Supplied records section start

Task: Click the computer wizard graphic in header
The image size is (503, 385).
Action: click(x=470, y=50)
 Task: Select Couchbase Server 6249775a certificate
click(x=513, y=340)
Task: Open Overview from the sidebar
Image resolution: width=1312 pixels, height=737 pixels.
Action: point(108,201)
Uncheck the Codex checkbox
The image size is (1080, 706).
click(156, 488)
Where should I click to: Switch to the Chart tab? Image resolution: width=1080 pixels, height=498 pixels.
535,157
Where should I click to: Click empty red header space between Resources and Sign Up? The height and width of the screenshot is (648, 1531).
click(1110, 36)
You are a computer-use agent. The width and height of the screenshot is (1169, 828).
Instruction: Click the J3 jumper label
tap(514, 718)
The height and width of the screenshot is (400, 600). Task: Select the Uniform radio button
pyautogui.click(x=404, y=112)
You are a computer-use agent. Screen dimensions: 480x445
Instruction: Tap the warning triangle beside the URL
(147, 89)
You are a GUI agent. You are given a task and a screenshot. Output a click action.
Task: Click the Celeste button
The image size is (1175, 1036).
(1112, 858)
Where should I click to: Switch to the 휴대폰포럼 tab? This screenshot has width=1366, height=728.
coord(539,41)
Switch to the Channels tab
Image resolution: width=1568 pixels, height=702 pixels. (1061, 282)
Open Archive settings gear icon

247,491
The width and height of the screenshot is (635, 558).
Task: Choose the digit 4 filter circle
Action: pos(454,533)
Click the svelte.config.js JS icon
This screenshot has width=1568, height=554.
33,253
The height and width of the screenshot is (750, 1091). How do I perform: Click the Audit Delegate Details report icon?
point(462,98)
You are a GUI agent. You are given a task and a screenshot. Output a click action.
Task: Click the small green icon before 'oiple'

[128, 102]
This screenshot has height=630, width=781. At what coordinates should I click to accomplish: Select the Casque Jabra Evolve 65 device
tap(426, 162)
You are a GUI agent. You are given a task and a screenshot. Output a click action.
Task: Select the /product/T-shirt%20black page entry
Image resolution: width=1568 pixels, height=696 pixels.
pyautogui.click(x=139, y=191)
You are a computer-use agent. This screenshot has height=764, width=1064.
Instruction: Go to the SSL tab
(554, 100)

Supplied records section end

[What is expected]
Print the listing above from its first line through the line with "You are a computer-use agent. Screen", and stop there.

[Exercise response]
Task: Click the computer wizard graphic in header
The image size is (503, 385).
Action: click(x=470, y=50)
 Task: Select Couchbase Server 6249775a certificate
click(x=513, y=340)
Task: Open Overview from the sidebar
Image resolution: width=1312 pixels, height=737 pixels.
Action: point(108,201)
Uncheck the Codex checkbox
The image size is (1080, 706).
click(156, 488)
Where should I click to: Switch to the Chart tab? Image resolution: width=1080 pixels, height=498 pixels.
535,157
Where should I click to: Click empty red header space between Resources and Sign Up? The height and width of the screenshot is (648, 1531).
click(1110, 36)
You are a computer-use agent. The width and height of the screenshot is (1169, 828).
Instruction: Click the J3 jumper label
tap(514, 718)
The height and width of the screenshot is (400, 600). Task: Select the Uniform radio button
pyautogui.click(x=404, y=112)
You are a computer-use agent. Screen dimensions: 480x445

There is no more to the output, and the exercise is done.